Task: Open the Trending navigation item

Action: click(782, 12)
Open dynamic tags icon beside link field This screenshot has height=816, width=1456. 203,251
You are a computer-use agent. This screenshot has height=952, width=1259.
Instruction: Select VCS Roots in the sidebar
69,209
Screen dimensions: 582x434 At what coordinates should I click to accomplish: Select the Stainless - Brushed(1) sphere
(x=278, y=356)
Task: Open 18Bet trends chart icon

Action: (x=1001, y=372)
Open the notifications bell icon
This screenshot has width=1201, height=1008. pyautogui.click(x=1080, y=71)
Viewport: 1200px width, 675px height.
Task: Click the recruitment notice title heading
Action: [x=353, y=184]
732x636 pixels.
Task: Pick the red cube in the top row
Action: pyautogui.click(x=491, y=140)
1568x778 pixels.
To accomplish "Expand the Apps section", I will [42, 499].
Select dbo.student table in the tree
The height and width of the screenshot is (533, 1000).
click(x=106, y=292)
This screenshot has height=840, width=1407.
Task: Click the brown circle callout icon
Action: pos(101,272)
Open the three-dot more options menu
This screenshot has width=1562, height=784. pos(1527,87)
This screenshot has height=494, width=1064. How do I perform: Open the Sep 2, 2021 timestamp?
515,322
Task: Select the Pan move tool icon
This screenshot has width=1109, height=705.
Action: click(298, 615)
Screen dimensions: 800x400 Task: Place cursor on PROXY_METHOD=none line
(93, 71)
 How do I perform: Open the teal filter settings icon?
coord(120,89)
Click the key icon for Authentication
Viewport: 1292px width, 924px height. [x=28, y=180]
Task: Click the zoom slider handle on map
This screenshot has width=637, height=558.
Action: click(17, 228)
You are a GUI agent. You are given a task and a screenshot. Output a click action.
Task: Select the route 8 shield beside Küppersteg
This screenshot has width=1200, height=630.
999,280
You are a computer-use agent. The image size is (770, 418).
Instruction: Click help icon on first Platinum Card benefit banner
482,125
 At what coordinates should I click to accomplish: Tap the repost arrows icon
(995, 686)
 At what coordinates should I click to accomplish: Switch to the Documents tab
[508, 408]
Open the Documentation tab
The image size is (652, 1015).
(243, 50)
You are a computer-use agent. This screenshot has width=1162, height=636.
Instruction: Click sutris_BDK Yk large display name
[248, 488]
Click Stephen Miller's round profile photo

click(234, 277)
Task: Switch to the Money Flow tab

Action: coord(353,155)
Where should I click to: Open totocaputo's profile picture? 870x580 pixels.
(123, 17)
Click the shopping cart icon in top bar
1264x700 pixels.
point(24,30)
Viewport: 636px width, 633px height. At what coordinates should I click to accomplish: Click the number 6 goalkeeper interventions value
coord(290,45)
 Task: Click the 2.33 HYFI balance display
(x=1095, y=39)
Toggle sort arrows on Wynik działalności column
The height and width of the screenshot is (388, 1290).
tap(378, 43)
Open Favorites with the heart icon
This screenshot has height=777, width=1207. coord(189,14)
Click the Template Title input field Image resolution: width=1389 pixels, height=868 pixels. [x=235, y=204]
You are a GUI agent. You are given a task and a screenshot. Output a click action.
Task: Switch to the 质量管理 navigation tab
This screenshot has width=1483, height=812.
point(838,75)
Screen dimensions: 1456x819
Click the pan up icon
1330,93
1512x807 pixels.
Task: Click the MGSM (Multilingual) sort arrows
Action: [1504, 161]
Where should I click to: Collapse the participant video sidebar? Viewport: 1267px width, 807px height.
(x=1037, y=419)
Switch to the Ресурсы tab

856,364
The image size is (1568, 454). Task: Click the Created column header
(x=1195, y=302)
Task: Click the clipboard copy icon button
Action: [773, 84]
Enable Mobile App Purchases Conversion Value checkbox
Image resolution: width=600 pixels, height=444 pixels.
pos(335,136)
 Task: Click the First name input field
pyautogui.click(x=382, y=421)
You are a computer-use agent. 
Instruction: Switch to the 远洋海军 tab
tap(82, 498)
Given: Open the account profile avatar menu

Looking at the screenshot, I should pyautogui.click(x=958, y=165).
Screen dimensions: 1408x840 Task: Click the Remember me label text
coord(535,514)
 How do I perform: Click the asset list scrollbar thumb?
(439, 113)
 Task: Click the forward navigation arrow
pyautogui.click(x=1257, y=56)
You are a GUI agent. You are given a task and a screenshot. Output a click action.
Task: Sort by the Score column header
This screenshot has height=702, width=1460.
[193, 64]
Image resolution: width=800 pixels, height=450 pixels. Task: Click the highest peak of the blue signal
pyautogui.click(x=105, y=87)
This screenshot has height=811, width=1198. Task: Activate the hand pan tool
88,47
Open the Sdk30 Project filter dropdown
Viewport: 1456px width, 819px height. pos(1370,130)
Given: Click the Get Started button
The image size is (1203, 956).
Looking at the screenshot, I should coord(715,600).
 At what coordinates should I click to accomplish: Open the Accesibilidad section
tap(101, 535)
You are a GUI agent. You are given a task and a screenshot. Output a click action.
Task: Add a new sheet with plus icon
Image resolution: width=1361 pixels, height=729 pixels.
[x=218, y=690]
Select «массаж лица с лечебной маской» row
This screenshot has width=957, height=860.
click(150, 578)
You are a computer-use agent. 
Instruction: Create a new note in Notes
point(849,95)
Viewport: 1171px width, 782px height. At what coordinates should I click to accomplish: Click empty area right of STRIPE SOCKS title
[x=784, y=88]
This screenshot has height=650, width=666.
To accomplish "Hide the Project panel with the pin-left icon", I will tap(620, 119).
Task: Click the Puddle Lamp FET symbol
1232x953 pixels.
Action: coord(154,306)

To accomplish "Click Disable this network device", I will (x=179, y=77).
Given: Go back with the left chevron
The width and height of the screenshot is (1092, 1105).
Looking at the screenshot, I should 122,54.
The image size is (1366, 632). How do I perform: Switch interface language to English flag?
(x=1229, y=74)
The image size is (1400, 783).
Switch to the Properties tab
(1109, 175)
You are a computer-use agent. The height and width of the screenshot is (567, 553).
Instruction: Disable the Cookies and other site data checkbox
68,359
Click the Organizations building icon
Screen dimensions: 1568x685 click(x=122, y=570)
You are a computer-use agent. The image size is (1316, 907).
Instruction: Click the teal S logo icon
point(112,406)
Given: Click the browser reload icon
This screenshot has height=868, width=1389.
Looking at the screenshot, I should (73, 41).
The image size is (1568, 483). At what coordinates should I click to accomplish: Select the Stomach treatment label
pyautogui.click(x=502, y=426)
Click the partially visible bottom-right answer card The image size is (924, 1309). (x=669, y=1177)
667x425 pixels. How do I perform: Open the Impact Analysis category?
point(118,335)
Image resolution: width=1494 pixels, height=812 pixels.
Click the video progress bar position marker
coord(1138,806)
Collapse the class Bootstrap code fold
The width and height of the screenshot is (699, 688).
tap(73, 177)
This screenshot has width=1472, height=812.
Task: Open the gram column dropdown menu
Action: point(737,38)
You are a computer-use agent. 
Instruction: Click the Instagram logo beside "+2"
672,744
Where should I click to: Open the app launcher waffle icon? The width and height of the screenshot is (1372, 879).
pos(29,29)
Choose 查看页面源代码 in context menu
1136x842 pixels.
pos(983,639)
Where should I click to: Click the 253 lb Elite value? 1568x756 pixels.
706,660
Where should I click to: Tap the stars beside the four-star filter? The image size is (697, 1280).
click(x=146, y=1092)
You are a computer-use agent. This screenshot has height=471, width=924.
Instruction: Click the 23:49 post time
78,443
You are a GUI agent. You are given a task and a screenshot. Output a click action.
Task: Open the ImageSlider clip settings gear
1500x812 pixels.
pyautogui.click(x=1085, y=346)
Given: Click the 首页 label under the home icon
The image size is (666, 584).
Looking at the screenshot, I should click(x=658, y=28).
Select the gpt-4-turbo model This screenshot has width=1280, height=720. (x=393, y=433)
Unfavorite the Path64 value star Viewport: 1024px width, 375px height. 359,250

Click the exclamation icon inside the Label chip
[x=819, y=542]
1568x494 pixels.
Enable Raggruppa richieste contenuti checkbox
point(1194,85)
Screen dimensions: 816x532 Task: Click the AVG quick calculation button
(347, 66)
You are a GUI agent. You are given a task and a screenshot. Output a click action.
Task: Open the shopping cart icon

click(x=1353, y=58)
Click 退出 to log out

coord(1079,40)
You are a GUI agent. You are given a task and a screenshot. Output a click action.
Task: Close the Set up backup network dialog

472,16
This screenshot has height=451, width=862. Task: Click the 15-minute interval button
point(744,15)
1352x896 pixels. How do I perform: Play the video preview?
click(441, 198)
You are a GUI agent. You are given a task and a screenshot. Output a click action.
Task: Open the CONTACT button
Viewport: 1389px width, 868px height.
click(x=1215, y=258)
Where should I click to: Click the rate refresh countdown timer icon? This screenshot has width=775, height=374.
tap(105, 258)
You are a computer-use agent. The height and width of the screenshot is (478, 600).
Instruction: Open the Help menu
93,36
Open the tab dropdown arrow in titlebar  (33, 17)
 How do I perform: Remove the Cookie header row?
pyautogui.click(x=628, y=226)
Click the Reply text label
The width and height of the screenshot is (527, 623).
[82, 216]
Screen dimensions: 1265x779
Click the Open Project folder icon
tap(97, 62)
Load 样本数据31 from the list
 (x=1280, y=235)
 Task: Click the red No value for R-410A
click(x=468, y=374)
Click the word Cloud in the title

- Prompt
Rewrite the entries, starting at the line containing "is (478, 600)." and ending with the last entry, with "Reply" replaced by "Forward" and nothing else changed.

- Answer to this problem
You are a computer-use agent. The height and width of the screenshot is (478, 600).
Instruction: Open the Help menu
93,36
Open the tab dropdown arrow in titlebar  (33, 17)
 How do I perform: Remove the Cookie header row?
pyautogui.click(x=628, y=226)
Click the Forward text label
The width and height of the screenshot is (527, 623).
[82, 216]
Screen dimensions: 1265x779
Click the Open Project folder icon
tap(97, 62)
Load 样本数据31 from the list
 (x=1280, y=235)
 Task: Click the red No value for R-410A
click(x=468, y=374)
Click the word Cloud in the title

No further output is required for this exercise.